イタリア国債の利回りが急上昇したことを受けて、米国や日本で株価が下落するという騒ぎがありました。各国の投資家は警戒感を強めていますが、欧州で何が起こっているのでしょうか。

首相就任が決まったジュゼッペ・コンテ氏(写真:ロイター/アフロ)

 直接のきっかけは、新しく首相に指名されたジュゼッペ・コンテ氏の組閣が混乱したことです。コンテ氏は、ポピュリズム政党といわれる「五つ星運動」と極右政党である「同盟」の支持を受けていましたが、閣僚候補者の中に、ユーロからの離脱を主張する人物が入っていたことから、マッタレッラ大統領が組閣を拒否。マッタレッラ氏は、あらたに国際通貨基金(IMF)元エコノミストのコッタレッリ氏を首相に指名しましたが、ポピュリスト連合が強く反発し、結局、コッタレッリ氏による組閣も実現しませんでした。最終的にはコンテ氏の首相就任が決まり、ポピュリズムと極右による連立政権が発足することになりました。

 一連の事態を受けて市場ではイタリアの国債が売られ、2年債の利回りが急上昇するなど動揺が広がりました。とりあえず様子を見ようと一部の投資家が投資を手仕舞ったことから、米国や日本など各国で株価が下落するという騒ぎになったわけです。

 イタリアは以前、財政危機を起こしたことがありますが、EUによる支援で壊滅的な状況は回避することができました。しかしイタリアの政府債務のGDP(国内総生産)比率は資産を考慮に入れないグロスで131%となっており、財政が健全なドイツ(64%)と比較するとかなり悪い状況です。普段は大きな問題にはならないのですが、政局の混乱などが発生すると、投資家がリスク回避で国債を売るという動きにつながってきます。またポピュリスト連合は、歳出拡大による景気刺激策や失業者への最低所得保障などを主張しており、財政悪化要因が目白押しです。

 以前と異なり、EUには危機を回避するための仕組みが多数構築されていますから、イタリアの国債がさらに売られることになっても、金融危機のような事態は発生しないと考えられます。しかし、コンテ政権の財政政策が市場から信認されないという状況になった場合、国債がさらに下落し、各国の市場に影響を与える可能性は十分にあるでしょう。

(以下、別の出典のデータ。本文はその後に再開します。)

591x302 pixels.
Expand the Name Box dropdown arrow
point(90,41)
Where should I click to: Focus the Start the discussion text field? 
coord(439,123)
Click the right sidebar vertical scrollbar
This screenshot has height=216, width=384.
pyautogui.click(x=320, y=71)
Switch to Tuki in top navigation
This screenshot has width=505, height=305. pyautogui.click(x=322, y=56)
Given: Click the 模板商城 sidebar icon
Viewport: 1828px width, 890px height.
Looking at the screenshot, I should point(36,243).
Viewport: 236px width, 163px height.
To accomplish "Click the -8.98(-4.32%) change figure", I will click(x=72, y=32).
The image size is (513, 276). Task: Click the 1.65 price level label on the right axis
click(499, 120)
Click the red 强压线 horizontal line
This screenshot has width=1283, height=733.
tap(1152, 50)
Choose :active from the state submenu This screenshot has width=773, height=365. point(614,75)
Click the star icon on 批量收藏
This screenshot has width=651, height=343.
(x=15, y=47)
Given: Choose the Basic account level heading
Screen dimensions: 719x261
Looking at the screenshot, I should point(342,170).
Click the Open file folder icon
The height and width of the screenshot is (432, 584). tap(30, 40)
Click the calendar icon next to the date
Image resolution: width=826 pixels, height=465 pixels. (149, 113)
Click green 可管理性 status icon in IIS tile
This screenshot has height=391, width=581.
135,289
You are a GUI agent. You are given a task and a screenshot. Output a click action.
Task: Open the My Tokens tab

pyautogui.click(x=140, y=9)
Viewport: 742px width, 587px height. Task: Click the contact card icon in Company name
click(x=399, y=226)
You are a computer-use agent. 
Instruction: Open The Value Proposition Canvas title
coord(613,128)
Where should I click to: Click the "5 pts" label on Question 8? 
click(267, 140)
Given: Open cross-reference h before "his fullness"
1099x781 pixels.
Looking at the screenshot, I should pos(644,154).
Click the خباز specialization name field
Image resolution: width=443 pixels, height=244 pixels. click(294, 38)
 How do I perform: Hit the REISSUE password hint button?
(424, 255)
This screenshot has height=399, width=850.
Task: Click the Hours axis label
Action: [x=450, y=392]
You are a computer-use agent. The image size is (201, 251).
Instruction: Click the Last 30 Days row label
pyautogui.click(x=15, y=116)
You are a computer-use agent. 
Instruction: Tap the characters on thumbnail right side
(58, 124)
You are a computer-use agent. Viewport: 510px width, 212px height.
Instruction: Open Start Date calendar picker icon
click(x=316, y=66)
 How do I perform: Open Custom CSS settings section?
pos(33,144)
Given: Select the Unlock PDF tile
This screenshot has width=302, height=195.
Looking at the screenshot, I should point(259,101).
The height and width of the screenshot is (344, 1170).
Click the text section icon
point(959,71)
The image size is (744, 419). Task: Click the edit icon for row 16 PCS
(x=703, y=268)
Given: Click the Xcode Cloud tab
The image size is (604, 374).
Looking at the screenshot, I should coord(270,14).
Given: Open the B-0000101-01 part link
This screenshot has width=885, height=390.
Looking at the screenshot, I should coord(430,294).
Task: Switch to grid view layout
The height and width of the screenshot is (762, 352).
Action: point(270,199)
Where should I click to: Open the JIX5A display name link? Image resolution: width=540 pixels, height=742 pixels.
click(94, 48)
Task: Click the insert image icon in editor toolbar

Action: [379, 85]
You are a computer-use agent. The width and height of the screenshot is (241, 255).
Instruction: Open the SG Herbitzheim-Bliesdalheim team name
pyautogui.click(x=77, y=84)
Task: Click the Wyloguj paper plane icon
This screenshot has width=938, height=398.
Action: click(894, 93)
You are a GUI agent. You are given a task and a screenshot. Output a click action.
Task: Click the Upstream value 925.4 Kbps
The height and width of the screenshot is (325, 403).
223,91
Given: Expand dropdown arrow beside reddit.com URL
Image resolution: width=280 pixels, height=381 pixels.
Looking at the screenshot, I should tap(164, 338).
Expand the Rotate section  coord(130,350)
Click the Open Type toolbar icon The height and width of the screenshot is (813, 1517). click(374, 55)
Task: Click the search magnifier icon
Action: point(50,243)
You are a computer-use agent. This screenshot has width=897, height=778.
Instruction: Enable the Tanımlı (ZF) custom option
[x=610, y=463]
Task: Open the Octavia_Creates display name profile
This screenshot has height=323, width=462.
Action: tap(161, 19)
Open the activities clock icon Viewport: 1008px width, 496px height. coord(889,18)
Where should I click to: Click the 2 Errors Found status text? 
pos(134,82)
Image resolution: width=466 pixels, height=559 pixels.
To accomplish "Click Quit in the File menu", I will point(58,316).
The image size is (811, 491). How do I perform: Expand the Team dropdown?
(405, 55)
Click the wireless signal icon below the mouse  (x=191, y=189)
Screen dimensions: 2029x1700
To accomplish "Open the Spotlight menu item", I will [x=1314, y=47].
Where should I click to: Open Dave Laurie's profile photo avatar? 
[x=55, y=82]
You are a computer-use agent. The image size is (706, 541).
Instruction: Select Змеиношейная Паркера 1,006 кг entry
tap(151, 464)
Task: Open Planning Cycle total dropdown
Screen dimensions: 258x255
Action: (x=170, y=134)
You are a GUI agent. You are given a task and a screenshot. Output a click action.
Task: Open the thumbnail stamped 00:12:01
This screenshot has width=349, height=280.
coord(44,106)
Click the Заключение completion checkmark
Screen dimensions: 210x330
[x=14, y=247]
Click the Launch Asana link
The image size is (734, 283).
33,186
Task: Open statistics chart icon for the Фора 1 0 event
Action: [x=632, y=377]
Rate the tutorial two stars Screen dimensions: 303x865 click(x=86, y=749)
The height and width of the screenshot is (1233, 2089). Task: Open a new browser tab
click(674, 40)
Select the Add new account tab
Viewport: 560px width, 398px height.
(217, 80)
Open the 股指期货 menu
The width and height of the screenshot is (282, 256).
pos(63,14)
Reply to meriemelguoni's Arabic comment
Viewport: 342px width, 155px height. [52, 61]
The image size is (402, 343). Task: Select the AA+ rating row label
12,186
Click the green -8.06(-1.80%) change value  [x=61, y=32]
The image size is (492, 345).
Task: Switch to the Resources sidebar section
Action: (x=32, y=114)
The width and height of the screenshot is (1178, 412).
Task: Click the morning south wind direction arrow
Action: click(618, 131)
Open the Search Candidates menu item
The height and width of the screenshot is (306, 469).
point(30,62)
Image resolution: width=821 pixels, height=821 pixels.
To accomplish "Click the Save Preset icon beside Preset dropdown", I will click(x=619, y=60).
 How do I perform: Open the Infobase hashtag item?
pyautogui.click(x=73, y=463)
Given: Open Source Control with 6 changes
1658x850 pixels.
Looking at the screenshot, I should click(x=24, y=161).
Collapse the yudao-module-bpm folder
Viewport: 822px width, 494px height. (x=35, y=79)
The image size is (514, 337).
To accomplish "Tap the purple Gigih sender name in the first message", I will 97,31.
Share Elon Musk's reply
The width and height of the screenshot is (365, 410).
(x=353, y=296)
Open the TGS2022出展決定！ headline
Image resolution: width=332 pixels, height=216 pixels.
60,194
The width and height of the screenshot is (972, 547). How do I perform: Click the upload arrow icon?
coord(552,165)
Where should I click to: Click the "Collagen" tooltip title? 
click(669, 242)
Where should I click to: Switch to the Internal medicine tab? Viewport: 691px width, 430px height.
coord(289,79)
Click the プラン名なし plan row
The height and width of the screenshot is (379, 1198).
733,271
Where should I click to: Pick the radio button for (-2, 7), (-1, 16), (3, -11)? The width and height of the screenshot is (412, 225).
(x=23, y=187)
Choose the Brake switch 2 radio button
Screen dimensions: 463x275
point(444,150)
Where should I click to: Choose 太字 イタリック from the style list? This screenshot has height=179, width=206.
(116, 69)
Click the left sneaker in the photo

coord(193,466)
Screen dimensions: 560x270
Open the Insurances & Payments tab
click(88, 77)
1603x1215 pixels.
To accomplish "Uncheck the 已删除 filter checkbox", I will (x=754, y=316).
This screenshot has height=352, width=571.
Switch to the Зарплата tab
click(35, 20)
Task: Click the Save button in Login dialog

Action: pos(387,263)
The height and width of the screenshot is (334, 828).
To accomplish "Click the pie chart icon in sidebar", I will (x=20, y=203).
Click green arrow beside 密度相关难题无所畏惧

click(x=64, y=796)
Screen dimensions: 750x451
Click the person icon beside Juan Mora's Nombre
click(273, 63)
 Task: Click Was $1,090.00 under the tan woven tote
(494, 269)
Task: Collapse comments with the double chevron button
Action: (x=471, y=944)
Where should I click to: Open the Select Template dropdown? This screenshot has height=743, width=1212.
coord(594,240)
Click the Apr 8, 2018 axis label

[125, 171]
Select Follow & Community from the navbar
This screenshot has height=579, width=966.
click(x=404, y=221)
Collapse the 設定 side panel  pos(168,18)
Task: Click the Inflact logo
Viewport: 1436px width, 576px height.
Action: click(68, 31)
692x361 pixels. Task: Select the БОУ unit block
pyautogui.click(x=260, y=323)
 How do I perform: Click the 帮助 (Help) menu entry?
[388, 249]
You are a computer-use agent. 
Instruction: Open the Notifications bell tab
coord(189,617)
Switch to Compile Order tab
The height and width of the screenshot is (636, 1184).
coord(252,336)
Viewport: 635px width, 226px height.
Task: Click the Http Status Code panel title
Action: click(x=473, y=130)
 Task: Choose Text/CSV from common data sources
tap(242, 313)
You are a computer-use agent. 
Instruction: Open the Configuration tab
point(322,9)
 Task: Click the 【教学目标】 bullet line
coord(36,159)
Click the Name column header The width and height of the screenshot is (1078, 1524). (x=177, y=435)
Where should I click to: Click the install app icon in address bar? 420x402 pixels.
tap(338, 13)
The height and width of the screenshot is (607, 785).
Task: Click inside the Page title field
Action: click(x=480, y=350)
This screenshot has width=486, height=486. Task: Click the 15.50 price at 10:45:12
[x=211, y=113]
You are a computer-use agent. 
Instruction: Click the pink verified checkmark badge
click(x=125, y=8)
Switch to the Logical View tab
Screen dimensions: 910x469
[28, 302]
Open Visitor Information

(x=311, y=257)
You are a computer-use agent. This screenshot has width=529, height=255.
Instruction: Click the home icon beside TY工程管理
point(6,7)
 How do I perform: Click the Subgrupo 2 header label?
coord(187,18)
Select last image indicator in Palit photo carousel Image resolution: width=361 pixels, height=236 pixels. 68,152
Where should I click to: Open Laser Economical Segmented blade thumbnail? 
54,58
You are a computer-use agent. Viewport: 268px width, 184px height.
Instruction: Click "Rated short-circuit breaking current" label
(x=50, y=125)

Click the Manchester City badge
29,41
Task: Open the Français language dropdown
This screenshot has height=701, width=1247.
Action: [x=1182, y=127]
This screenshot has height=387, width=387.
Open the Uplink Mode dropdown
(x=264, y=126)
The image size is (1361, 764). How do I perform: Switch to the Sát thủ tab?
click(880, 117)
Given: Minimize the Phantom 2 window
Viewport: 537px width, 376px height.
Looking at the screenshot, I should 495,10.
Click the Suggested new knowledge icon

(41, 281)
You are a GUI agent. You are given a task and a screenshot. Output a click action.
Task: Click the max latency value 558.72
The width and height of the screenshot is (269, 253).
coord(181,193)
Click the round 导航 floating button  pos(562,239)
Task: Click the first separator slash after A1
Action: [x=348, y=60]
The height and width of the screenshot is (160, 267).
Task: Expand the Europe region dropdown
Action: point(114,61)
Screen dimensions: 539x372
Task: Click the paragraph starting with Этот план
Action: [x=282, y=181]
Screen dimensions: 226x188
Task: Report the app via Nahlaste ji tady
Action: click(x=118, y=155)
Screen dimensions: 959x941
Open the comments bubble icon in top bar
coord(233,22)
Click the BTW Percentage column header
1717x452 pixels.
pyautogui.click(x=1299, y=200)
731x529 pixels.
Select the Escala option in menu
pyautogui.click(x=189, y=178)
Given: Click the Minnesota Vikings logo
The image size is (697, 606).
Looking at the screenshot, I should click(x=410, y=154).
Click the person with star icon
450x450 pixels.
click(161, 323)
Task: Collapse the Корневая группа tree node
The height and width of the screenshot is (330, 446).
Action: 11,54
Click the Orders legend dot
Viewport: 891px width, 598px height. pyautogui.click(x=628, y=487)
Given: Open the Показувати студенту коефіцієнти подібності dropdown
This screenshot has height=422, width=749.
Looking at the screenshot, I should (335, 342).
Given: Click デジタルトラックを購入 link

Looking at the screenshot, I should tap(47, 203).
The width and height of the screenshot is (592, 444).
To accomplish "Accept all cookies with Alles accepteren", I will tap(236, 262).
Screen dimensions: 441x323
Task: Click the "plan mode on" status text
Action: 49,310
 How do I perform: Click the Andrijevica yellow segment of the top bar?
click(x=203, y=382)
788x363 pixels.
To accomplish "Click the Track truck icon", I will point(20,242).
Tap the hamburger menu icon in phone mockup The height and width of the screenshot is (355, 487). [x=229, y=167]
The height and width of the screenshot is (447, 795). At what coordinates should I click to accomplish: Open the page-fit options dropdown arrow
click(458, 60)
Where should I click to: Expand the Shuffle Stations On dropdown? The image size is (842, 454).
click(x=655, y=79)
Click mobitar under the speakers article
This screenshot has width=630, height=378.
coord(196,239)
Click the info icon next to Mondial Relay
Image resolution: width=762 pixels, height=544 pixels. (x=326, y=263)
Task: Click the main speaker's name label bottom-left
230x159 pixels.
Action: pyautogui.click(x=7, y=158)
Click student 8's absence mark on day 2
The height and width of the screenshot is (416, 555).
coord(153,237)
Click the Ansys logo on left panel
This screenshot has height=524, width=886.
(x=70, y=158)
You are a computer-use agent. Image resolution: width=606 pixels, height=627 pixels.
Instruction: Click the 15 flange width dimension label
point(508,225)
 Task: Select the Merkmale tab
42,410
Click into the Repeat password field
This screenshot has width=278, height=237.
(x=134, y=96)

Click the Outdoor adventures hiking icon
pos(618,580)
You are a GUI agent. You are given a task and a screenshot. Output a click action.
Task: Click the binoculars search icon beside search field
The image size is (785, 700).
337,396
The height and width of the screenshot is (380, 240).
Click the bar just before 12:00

 米国の景気さえしっかりしていれば大きな問題は起こりませんが、もし米国の景気が足踏みするようだと、さらに世界の株価が下落するという事態にもなりかねません。日本は来年、消費税の増税が控えているなど経済には逆風が吹いていますから、イタリアの政局は日本にとっても頭痛の種となる可能性があります。